My mistake, it did look like I was slating funds in general, rather than a type of fund.


----------



## mercedes1 (24 Oct 2007)

Sunny said:


> Do you look at the price graph by itself? That really doesn't tell you much. No point seeing a fund with a nice upward sloping price graph showing 30% returns over 6 months if its benchmark and other similar funds are showing 50% returns over the same period.



If you read what you quoted ! You will see that you are even contradicting yourself !


----------



## Sunny (25 Oct 2007)

mercedes1 said:


> If you read what you quoted ! You will see that you are even contradicting yourself !


 
How am I contradicting myself? You said you look at the price graph of the fund by itself. What exactly does that tell you if you don't compare it to anything? As far as I remember Rabo doesn't allow you to compare their price graphs against anything so what exactly does it tell you that you find so helpful.


----------



## RaboDirect (25 Oct 2007)

The graphs on each fund show the price history. See this example [broken link removed]

However, when you look at each fund's fact sheet you will see how the fund has performed against a relevant index - see here for the example [broken link removed]

The Fund Selector tool shows the annual growth for 1, 2, 3, 4, 5 years and since launch. [broken link removed]

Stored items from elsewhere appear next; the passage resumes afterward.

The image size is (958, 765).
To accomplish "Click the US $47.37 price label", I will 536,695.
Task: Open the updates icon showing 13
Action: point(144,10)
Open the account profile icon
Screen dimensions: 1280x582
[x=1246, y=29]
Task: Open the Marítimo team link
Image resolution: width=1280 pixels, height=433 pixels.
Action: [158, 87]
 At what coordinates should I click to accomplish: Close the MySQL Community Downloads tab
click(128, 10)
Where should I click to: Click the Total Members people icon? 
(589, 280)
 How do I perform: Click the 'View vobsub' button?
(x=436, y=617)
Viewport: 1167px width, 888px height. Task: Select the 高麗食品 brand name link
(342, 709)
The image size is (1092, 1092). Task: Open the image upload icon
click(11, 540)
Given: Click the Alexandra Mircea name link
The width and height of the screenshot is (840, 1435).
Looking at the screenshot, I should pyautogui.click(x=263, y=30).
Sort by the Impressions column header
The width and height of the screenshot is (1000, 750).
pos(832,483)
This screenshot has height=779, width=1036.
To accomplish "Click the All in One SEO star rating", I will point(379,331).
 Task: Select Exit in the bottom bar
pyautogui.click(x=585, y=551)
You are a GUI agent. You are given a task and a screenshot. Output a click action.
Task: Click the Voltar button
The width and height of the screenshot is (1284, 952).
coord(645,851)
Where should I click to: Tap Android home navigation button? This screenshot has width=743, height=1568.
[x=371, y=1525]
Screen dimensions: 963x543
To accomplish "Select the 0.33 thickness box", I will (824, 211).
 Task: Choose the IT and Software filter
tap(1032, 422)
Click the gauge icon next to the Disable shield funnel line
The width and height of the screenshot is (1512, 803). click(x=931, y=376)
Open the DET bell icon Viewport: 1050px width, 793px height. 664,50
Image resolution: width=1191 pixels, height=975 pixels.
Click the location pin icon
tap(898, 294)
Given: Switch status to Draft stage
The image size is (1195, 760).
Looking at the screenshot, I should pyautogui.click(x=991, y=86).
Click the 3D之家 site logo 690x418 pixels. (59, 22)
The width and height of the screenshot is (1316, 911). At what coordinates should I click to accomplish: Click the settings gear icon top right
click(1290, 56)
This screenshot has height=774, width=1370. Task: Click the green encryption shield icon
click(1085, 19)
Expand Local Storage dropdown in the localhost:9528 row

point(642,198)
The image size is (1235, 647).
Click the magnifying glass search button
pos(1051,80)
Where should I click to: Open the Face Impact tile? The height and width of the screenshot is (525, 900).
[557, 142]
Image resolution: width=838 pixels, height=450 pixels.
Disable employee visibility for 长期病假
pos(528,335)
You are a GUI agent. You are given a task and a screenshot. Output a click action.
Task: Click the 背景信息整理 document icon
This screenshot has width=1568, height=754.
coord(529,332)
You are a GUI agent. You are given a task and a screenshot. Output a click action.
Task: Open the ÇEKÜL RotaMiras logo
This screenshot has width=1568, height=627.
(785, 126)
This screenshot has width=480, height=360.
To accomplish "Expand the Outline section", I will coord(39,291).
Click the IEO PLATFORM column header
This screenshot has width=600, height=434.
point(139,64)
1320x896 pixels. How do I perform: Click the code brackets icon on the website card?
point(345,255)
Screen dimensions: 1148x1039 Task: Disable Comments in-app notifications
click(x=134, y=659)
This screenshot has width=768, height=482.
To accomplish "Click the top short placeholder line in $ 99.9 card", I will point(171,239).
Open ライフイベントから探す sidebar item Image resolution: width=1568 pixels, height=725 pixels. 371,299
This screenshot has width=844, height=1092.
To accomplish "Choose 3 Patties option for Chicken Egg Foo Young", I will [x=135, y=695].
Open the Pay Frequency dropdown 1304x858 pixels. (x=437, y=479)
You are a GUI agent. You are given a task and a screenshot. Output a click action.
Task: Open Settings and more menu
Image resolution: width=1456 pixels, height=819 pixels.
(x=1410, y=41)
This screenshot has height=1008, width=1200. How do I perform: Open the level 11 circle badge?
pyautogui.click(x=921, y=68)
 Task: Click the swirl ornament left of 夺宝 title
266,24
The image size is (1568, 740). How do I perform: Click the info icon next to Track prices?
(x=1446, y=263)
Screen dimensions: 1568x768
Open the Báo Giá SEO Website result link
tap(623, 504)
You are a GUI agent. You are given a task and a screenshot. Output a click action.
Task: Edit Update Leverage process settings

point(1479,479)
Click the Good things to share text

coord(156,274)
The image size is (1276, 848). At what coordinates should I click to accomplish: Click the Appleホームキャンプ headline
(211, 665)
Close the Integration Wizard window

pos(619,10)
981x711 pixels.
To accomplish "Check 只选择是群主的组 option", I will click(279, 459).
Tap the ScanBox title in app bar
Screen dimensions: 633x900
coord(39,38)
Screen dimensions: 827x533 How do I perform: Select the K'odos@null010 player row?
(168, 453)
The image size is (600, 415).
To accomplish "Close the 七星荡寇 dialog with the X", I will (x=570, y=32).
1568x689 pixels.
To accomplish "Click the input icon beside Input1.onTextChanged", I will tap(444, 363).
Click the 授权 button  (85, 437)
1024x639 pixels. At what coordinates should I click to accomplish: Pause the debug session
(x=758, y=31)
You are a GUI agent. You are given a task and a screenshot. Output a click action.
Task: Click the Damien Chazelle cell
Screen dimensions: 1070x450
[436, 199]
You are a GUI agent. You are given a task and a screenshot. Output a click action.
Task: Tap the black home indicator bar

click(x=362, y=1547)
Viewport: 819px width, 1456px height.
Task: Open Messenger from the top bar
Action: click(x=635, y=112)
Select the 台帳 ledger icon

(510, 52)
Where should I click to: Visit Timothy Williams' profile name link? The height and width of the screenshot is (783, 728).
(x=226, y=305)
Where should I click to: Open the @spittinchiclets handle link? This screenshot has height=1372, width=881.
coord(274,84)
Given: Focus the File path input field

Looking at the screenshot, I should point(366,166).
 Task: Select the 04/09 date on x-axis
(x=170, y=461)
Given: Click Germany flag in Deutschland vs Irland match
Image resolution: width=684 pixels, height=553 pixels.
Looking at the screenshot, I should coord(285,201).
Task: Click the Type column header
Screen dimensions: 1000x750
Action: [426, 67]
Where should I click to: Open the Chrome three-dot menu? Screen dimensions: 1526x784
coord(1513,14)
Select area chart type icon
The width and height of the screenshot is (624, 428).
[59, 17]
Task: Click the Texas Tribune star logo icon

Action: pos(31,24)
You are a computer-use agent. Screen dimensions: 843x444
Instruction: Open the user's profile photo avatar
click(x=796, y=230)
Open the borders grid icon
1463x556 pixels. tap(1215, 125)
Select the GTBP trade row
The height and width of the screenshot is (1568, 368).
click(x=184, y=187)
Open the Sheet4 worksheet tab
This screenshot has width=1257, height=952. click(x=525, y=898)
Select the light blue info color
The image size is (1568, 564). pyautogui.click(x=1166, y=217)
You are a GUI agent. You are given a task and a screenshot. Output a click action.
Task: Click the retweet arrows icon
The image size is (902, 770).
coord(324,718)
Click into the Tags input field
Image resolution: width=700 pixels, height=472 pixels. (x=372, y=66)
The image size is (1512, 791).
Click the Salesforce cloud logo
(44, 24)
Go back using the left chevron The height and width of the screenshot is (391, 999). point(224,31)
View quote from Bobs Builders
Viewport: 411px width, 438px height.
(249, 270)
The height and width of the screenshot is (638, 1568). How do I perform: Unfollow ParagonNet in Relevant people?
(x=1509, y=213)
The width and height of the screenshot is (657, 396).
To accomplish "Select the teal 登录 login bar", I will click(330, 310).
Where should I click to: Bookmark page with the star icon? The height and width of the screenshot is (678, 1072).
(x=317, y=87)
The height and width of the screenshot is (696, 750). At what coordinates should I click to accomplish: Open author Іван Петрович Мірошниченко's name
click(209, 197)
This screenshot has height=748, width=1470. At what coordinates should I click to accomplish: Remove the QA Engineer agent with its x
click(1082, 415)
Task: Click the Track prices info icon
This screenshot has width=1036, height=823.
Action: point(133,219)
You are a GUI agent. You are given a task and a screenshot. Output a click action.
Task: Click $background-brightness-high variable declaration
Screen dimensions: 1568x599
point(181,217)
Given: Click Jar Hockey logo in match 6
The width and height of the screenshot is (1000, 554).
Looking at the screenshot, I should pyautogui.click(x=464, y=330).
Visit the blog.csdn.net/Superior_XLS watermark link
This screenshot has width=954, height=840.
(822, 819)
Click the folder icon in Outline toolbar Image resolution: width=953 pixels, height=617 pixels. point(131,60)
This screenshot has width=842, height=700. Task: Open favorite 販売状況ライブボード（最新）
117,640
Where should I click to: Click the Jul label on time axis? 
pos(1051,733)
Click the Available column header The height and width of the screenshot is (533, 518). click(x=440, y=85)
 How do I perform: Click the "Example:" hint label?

Hope this helps to clarify some queries. 

RaboDirect


----------



## Sunny (25 Oct 2007)

Thanks Rabo. Wasn't criticising what you offer. Actually think it is very good and I know you publish all the investor reports.

I just take issue with a poster advising someone to base a large part of their investment decision based on what a historic price graph shows.


----------



## minion (25 Oct 2007)

There are many methods.
1 - looking at the graph that is trending upwards.
2 - Looking at the info on the fund and analysing it.
3 - Both
4 - Take pot luck.

None of these is foolproof and im willing to bet good money  that all are as good as each other when it comes to picking funds


----------